_EXERCISE GOAL_:
Reproduce the entire listing below exactly.

***

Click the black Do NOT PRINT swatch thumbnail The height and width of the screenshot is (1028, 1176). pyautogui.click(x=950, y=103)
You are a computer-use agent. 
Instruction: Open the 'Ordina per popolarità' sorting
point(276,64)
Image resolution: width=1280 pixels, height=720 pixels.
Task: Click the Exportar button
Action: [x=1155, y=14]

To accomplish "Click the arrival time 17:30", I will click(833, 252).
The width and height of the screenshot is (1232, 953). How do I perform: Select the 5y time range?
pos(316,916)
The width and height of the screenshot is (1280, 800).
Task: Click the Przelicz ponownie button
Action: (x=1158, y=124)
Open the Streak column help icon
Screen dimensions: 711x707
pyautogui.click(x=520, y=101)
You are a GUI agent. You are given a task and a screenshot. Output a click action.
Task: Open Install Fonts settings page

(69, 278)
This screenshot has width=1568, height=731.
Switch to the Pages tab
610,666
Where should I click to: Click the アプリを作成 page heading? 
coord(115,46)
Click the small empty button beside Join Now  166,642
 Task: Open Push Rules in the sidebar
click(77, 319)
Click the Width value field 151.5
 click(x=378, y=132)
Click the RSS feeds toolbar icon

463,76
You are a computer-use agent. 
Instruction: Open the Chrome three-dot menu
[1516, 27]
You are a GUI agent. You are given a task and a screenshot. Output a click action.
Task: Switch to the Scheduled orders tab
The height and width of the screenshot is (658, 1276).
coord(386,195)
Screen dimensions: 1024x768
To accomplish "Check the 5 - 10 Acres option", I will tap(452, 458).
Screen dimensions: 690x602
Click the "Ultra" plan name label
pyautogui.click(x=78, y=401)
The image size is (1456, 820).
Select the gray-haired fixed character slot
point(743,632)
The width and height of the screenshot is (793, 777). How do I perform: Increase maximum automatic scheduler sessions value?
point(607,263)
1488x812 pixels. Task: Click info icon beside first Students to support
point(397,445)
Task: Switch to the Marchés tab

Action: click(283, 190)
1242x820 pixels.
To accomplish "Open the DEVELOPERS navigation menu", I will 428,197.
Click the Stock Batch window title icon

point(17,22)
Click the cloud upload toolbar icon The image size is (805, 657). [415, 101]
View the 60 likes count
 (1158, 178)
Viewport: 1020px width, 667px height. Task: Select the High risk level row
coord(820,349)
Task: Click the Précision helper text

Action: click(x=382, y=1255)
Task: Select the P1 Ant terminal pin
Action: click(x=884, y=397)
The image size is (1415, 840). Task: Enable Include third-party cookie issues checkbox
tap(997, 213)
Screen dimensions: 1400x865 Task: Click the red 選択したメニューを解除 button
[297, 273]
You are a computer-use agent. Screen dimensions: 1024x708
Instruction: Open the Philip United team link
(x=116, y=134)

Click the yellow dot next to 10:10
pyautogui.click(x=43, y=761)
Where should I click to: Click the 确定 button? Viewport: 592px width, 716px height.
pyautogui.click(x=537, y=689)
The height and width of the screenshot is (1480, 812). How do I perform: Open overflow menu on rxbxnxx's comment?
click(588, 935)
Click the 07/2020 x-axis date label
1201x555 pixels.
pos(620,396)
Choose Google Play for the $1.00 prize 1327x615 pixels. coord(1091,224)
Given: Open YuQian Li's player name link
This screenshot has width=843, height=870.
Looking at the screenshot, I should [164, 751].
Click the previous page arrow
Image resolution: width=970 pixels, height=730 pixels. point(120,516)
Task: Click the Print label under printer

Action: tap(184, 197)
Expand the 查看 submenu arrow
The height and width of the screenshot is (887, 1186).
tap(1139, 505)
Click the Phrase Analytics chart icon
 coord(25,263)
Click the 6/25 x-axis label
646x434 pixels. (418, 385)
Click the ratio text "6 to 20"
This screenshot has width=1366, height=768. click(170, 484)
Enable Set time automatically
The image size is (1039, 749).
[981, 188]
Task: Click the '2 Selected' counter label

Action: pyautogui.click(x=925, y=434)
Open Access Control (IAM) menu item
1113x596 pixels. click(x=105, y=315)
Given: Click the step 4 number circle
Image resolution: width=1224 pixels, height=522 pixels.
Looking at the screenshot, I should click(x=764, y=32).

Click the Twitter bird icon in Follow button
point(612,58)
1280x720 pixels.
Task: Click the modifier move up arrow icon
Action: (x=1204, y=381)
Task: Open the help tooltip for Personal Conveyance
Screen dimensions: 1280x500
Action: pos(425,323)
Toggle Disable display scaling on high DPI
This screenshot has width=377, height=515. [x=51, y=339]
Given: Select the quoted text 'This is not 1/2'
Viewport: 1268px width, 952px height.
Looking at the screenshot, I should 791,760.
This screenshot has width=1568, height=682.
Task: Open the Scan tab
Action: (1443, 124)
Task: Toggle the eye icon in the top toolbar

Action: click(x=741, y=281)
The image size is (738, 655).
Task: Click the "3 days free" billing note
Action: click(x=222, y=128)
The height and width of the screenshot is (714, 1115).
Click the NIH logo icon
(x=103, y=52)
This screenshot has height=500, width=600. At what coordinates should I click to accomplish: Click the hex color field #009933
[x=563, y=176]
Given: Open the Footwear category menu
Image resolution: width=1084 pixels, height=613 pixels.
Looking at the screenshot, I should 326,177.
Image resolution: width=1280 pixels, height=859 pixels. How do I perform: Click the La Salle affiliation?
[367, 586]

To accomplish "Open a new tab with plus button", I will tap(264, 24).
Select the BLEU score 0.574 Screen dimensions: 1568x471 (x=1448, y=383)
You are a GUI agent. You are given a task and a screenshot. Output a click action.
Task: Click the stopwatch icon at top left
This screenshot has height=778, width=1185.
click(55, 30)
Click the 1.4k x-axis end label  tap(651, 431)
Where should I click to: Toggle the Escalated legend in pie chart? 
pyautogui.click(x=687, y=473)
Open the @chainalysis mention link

***

_RESULT FOR THIS EXERCISE_:
Click the black Do NOT PRINT swatch thumbnail The height and width of the screenshot is (1028, 1176). pyautogui.click(x=950, y=103)
You are a computer-use agent. 
Instruction: Open the 'Ordina per popolarità' sorting
point(276,64)
Image resolution: width=1280 pixels, height=720 pixels.
Task: Click the Exportar button
Action: [x=1155, y=14]

To accomplish "Click the arrival time 17:30", I will click(833, 252).
The width and height of the screenshot is (1232, 953). How do I perform: Select the 5y time range?
pos(316,916)
The width and height of the screenshot is (1280, 800).
Task: Click the Przelicz ponownie button
Action: (x=1158, y=124)
Open the Streak column help icon
Screen dimensions: 711x707
pyautogui.click(x=520, y=101)
You are a GUI agent. You are given a task and a screenshot. Output a click action.
Task: Open Install Fonts settings page

(69, 278)
This screenshot has width=1568, height=731.
Switch to the Pages tab
610,666
Where should I click to: Click the アプリを作成 page heading? 
coord(115,46)
Click the small empty button beside Join Now  166,642
 Task: Open Push Rules in the sidebar
click(77, 319)
Click the Width value field 151.5
 click(x=378, y=132)
Click the RSS feeds toolbar icon

463,76
You are a computer-use agent. 
Instruction: Open the Chrome three-dot menu
[1516, 27]
You are a GUI agent. You are given a task and a screenshot. Output a click action.
Task: Switch to the Scheduled orders tab
The height and width of the screenshot is (658, 1276).
coord(386,195)
Screen dimensions: 1024x768
To accomplish "Check the 5 - 10 Acres option", I will tap(452, 458).
Screen dimensions: 690x602
Click the "Ultra" plan name label
pyautogui.click(x=78, y=401)
The image size is (1456, 820).
Select the gray-haired fixed character slot
point(743,632)
The width and height of the screenshot is (793, 777). How do I perform: Increase maximum automatic scheduler sessions value?
point(607,263)
1488x812 pixels. Task: Click info icon beside first Students to support
point(397,445)
Task: Switch to the Marchés tab

Action: click(283, 190)
1242x820 pixels.
To accomplish "Open the DEVELOPERS navigation menu", I will 428,197.
Click the Stock Batch window title icon

point(17,22)
Click the cloud upload toolbar icon The image size is (805, 657). [415, 101]
View the 60 likes count
 (1158, 178)
Viewport: 1020px width, 667px height. Task: Select the High risk level row
coord(820,349)
Task: Click the Précision helper text

Action: click(x=382, y=1255)
Task: Select the P1 Ant terminal pin
Action: click(x=884, y=397)
The image size is (1415, 840). Task: Enable Include third-party cookie issues checkbox
tap(997, 213)
Screen dimensions: 1400x865 Task: Click the red 選択したメニューを解除 button
[297, 273]
You are a computer-use agent. Screen dimensions: 1024x708
Instruction: Open the Philip United team link
(x=116, y=134)

Click the yellow dot next to 10:10
pyautogui.click(x=43, y=761)
Where should I click to: Click the 确定 button? Viewport: 592px width, 716px height.
pyautogui.click(x=537, y=689)
The height and width of the screenshot is (1480, 812). How do I perform: Open overflow menu on rxbxnxx's comment?
click(588, 935)
Click the 07/2020 x-axis date label
1201x555 pixels.
pos(620,396)
Choose Google Play for the $1.00 prize 1327x615 pixels. coord(1091,224)
Given: Open YuQian Li's player name link
This screenshot has width=843, height=870.
Looking at the screenshot, I should [164, 751].
Click the previous page arrow
Image resolution: width=970 pixels, height=730 pixels. point(120,516)
Task: Click the Print label under printer

Action: tap(184, 197)
Expand the 查看 submenu arrow
The height and width of the screenshot is (887, 1186).
tap(1139, 505)
Click the Phrase Analytics chart icon
 coord(25,263)
Click the 6/25 x-axis label
646x434 pixels. (418, 385)
Click the ratio text "6 to 20"
This screenshot has width=1366, height=768. click(170, 484)
Enable Set time automatically
The image size is (1039, 749).
[981, 188]
Task: Click the '2 Selected' counter label

Action: pyautogui.click(x=925, y=434)
Open Access Control (IAM) menu item
1113x596 pixels. click(x=105, y=315)
Given: Click the step 4 number circle
Image resolution: width=1224 pixels, height=522 pixels.
Looking at the screenshot, I should click(x=764, y=32).

Click the Twitter bird icon in Follow button
point(612,58)
1280x720 pixels.
Task: Click the modifier move up arrow icon
Action: (x=1204, y=381)
Task: Open the help tooltip for Personal Conveyance
Screen dimensions: 1280x500
Action: pos(425,323)
Toggle Disable display scaling on high DPI
This screenshot has width=377, height=515. [x=51, y=339]
Given: Select the quoted text 'This is not 1/2'
Viewport: 1268px width, 952px height.
Looking at the screenshot, I should 791,760.
This screenshot has width=1568, height=682.
Task: Open the Scan tab
Action: (1443, 124)
Task: Toggle the eye icon in the top toolbar

Action: click(x=741, y=281)
The image size is (738, 655).
Task: Click the "3 days free" billing note
Action: click(x=222, y=128)
The height and width of the screenshot is (714, 1115).
Click the NIH logo icon
(x=103, y=52)
This screenshot has height=500, width=600. At what coordinates should I click to accomplish: Click the hex color field #009933
[x=563, y=176]
Given: Open the Footwear category menu
Image resolution: width=1084 pixels, height=613 pixels.
Looking at the screenshot, I should 326,177.
Image resolution: width=1280 pixels, height=859 pixels. How do I perform: Click the La Salle affiliation?
[367, 586]

To accomplish "Open a new tab with plus button", I will tap(264, 24).
Select the BLEU score 0.574 Screen dimensions: 1568x471 (x=1448, y=383)
You are a GUI agent. You are given a task and a screenshot. Output a click action.
Task: Click the stopwatch icon at top left
This screenshot has height=778, width=1185.
click(55, 30)
Click the 1.4k x-axis end label  tap(651, 431)
Where should I click to: Toggle the Escalated legend in pie chart? 
pyautogui.click(x=687, y=473)
Open the @chainalysis mention link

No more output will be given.